Courts also impose organizational probation, requiring companies to hire independent environmental auditors, implement compliance management systems, and meet specific remediation benchmarks. Failure to satisfy these conditions can result in additional sanctions or revocation of operating permits.
The EPA maintains an audit policy that offers a powerful incentive: if you discover and self-report a violation before the government finds it, the EPA will not recommend criminal prosecution, provided you meet a set of conditions. The disclosure must be voluntary, in writing, and submitted within 21 days of discovery. You must correct the problem within 60 days in most cases, take steps to prevent recurrence, and cooperate fully with the agency.9U.S. Environmental Protection Agency. EPA’s Audit Policy
Several categories are excluded from this protection. Violations that caused serious actual harm, those that presented an imminent and substantial danger, and violations of existing consent agreements or court orders are all ineligible. Repeat violations at the same facility within three years or a pattern across multiple facilities within five years also disqualify a company.9U.S. Environmental Protection Agency. EPA’s Audit Policy The policy is worth knowing about because it represents the clearest path to resolving a violation without criminal exposure, but only if you move quickly and honestly.
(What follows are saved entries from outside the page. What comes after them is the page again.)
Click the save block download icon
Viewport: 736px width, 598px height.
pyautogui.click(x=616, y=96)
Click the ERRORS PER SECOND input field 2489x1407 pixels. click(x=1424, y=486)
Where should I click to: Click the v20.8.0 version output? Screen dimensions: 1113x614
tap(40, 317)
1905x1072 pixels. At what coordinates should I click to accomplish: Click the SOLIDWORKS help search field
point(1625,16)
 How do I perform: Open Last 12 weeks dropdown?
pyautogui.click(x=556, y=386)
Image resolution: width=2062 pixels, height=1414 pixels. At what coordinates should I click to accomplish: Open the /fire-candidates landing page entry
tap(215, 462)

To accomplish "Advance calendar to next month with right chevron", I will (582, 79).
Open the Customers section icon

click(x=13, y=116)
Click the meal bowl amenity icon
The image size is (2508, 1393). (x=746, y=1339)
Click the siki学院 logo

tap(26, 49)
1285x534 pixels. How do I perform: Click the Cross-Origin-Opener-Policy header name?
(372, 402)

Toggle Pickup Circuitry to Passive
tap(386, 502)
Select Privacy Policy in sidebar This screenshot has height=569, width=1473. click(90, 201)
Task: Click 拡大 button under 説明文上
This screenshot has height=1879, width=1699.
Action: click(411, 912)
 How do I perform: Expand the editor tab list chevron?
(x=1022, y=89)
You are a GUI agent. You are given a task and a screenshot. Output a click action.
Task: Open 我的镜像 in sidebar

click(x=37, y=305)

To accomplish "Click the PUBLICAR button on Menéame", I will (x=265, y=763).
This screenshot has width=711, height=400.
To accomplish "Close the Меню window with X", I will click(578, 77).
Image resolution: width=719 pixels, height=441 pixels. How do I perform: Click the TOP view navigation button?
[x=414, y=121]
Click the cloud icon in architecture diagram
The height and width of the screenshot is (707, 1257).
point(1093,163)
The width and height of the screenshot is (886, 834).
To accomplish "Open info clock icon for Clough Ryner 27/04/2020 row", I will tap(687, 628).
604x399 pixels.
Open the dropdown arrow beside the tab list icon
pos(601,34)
The federal government generally has five years from the date of the offense to bring criminal charges for environmental violations. This comes from 18 U.S.C. § 3282, the default statute of limitations for non-capital federal offenses.10Office of the Law Revision Counsel. 18 USC 3282 – Offenses Not Capital For ongoing violations, the clock can restart with each day the violation continues, which effectively extends the window for prosecution well beyond five years from when the conduct first began. Environmental investigations frequently take years to develop, so cases involving continuing violations give prosecutors substantially more room to build a case.
Every state maintains its own environmental enforcement authority, typically through a department of environmental protection or equivalent agency working alongside the state attorney general. A violator can face state charges regardless of whether the federal government pursues a case, and state environmental codes sometimes impose stricter requirements than federal law.
State investigators tend to have detailed knowledge of regional industries and local geography, which allows them to respond quickly to pollution events that might not reach federal radar. State-level penalties typically include a combination of jail time, fines, and contributions to state-managed environmental trust funds used for emergency cleanup at sites where the responsible party is unknown or insolvent. Some states also allow defendants to fund local environmental improvement projects as part of their sentence, offsetting a portion of monetary penalties.
Sentencing varies significantly by jurisdiction and often reflects local priorities around land use, water quality, or air standards. State prosecutors generally have more flexibility to pursue smaller-scale violations that fall below federal prosecution thresholds, which fills an important gap. The overlap between state and federal authority means that a single environmental violation can generate criminal exposure at both levels simultaneously.